When we change the variable, the limits of our integral change too. If $x$ goes from $k_0$ to infinity, $u$ will go from $\ln k_0$ to infinity.
So, our integral now looks much simpler: $\int_{\ln k_0}^{\infty} \frac{1}{u(\ln u)^{p}} du$. See? The $x$ from the denominator is gone!

2. **Second Substitution (Let 'v' do even more work!)**:
We can do this again! This time, let $v = \ln u$.
Then, $dv = \frac{1}{u} du$.
Again, the limits change. If $u$ goes from $\ln k_0$ to infinity, $v$ will go from $\ln(\ln k_0)$ to infinity.
Our integral becomes super neat and tidy: $\int_{\ln(\ln k_0)}^{\infty} \frac{1}{v^{p}} dv$.
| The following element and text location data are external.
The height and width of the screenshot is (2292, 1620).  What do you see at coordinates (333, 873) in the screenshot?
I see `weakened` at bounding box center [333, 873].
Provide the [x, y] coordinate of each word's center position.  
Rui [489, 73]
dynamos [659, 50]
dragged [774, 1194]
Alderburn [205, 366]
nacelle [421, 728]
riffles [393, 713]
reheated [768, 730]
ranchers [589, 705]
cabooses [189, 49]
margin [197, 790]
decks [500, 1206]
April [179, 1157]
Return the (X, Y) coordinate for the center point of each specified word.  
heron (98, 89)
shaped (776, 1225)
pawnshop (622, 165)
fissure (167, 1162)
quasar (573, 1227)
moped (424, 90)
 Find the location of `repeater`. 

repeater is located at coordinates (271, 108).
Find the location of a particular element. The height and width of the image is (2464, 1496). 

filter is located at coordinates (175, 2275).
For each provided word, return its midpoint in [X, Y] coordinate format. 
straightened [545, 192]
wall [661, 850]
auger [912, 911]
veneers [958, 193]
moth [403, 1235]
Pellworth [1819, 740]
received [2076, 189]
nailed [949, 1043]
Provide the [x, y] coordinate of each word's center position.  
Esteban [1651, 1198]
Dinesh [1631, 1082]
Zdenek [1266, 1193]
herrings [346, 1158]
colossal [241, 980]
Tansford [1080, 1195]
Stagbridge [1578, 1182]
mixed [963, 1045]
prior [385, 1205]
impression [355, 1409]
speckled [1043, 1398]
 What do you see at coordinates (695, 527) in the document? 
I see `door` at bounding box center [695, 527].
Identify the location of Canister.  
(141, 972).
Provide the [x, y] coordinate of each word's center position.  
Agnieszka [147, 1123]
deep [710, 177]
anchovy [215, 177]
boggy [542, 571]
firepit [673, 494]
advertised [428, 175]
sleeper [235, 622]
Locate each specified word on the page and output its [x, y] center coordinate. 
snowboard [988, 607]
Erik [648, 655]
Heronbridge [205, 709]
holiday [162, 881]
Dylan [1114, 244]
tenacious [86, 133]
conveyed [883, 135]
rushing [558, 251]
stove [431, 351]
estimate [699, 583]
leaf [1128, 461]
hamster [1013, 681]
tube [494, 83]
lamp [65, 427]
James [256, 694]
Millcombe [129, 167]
3. **The "p-integral" Rule (The big reveal!)**:
This last integral, $\int_{A}^{\infty} \frac{1}{v^{p}} dv$ (where $A = \ln(\ln k_0)$ is just some starting number), is a very famous type of integral called a "p-integral." We've learned that a p-integral like this **converges (means it adds up to a finite number) ONLY if the exponent $p$ is greater than 1**. If $p$ is 1 or less, the integral keeps getting bigger and bigger forever (it diverges).

Since our original series behaves exactly like this simplified integral, it means that the series converges if and only if **$p > 1$**. Ta-da!